Minister of International Business Donville Inniss is cautioning that Barbados will not soon escape the stain brought upon it for being declared a tax haven, reports Barbados Today.
“The tax haven label is not something that has gone away, slowed down or will go away in any foreseeable future,” Inniss told Barbados today.
This sentiment came on the heels of the recent move by the American state of Illinois to blacklist Barbados as a tax haven, following the introduction of a new bill by the state’s house of representatives.
Bill HB3419, which also names a number of other regional and international countries, forbids businesses operating in jurisdictions considered “foreign tax havens” from submitting a bid or entering into a contract with the state of Illinois.
The new measure also restricts “expatriate corporations” in the countries named from doing business with the state.

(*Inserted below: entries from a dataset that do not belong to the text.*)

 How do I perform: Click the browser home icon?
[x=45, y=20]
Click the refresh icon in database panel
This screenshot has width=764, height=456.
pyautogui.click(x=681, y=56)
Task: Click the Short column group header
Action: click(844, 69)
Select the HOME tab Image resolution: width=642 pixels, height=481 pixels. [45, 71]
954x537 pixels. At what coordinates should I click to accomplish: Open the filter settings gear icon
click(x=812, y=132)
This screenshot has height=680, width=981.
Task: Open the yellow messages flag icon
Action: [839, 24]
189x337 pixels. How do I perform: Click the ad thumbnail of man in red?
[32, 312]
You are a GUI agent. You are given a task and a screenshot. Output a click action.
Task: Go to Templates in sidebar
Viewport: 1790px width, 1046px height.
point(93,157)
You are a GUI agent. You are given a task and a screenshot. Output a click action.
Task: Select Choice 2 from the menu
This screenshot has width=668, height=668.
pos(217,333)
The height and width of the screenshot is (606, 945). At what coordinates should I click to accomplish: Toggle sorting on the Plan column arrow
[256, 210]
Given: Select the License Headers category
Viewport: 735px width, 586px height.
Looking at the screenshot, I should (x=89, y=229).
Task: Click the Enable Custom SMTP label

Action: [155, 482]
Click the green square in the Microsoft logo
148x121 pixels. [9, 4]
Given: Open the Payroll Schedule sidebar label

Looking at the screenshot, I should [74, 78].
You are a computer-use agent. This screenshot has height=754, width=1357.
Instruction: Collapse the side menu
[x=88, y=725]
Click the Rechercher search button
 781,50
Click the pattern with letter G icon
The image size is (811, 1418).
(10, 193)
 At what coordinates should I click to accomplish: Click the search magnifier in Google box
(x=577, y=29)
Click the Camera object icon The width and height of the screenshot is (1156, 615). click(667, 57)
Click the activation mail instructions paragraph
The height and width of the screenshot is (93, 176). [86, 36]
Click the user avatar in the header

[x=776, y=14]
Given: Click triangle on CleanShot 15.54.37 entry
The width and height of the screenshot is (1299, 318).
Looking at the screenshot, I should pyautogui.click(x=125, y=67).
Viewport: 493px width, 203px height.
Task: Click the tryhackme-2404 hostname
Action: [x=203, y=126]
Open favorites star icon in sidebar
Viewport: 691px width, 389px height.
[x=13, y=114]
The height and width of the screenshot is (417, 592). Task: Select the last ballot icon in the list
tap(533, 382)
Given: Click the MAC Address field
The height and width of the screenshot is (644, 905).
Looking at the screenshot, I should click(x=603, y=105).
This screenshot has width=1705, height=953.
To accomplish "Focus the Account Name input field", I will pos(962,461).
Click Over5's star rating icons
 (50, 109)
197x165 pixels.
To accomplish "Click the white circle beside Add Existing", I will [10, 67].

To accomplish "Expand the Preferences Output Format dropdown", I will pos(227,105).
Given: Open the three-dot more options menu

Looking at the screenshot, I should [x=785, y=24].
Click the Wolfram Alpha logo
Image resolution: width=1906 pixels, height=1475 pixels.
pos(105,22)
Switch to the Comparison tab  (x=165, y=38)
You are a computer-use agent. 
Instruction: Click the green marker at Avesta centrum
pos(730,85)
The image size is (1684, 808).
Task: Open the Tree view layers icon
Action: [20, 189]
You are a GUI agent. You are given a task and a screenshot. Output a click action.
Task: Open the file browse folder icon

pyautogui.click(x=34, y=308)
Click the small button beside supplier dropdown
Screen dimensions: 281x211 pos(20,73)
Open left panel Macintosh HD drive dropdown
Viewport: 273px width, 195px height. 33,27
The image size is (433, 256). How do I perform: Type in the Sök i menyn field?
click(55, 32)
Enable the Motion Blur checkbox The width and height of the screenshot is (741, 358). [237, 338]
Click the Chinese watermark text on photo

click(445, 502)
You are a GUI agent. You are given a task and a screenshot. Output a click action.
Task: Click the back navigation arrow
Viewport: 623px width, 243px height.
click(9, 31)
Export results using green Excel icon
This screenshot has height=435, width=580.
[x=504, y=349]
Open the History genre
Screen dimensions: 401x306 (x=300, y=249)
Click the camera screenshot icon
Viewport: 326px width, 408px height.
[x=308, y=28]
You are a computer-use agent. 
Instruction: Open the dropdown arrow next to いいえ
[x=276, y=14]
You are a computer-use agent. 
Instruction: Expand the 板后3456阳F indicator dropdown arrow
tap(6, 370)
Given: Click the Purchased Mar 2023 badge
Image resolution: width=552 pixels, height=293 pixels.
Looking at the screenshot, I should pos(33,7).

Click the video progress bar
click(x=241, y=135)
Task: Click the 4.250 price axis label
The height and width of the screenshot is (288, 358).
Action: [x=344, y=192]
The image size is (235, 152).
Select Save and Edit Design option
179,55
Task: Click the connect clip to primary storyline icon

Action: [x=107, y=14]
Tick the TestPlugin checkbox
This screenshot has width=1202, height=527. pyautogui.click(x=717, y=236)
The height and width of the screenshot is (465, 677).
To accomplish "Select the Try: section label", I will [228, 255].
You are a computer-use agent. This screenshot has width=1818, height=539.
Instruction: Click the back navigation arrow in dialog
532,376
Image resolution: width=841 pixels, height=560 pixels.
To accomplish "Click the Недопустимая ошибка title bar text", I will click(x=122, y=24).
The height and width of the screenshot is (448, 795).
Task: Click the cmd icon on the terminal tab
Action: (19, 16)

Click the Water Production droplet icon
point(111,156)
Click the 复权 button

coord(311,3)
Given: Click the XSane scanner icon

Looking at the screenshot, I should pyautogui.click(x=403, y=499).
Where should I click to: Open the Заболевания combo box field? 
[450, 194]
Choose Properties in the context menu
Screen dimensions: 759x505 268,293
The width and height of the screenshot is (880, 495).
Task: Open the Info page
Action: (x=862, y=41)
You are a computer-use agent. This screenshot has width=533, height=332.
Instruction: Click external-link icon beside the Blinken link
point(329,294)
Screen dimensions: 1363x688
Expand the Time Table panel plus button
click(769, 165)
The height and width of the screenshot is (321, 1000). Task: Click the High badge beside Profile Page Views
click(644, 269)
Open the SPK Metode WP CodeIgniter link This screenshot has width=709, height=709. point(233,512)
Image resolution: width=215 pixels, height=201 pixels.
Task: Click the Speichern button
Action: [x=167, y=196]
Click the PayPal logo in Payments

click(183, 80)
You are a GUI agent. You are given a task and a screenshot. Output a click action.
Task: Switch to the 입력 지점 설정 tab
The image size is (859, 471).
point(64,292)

Inniss, who said he was not aware of any such corporations in Barbados or that this country did international business directly with the state of Illinois, suggested that there was no merit to the move to blacklist Barbados as a tax haven.
“It is a classic example of every time you do the things that are expected of you to get a fair rating and hearing somebody comes with a label,” said Inniss.
“As a matter of fact I think they just looked at the map and picked a couple of countries in a particular geographical space without even looking to see if there is any substance to what has been prepared,” he said.
Inniss told Barbados TODAY he has since sent correspondence to the Ministry of Foreign Affairs and Foreign Trade “for direction to our ambassador in the US for our transmission to that particular state and their representatives.
“We are not taking these things lightly because even if we don’t do business or have companies with that particular state, the reality is that the message coming from that state is being picked up by other states and other countries and then you have the snowball effect,” he said, pointing out that the view expressed by the state of Illinois was not necessarily that of the United States, with which Barbados has treaties in place.
The minister said the decision in October last year by the Organization for Economic Co-operation and Development (OECD) to upgrade Barbados to a “largely compliant” jurisdiction in relation to tax matters and exchange of information was an indication that the country was not a tax haven.
At the same time he acknowledged that the island still had a lot of work to do in relation to tax matters and exchange of information as the goal post continues to shift.
Inniss said he was satisfied that Barbados continued to engage its international partners on the matter instead of just sitting back and “taking what people give us”.
He lauded the Barbados International Business Association (BIBA), saying had it not been for that association the island would not have been as forward looking in the international business arena.
“We perhaps would have made some mistakes along the way had we not had that energized and forward looking group, BIBA. I can boldly say that they really work well with us and help to keep us on our toes in Government,” Inniss said.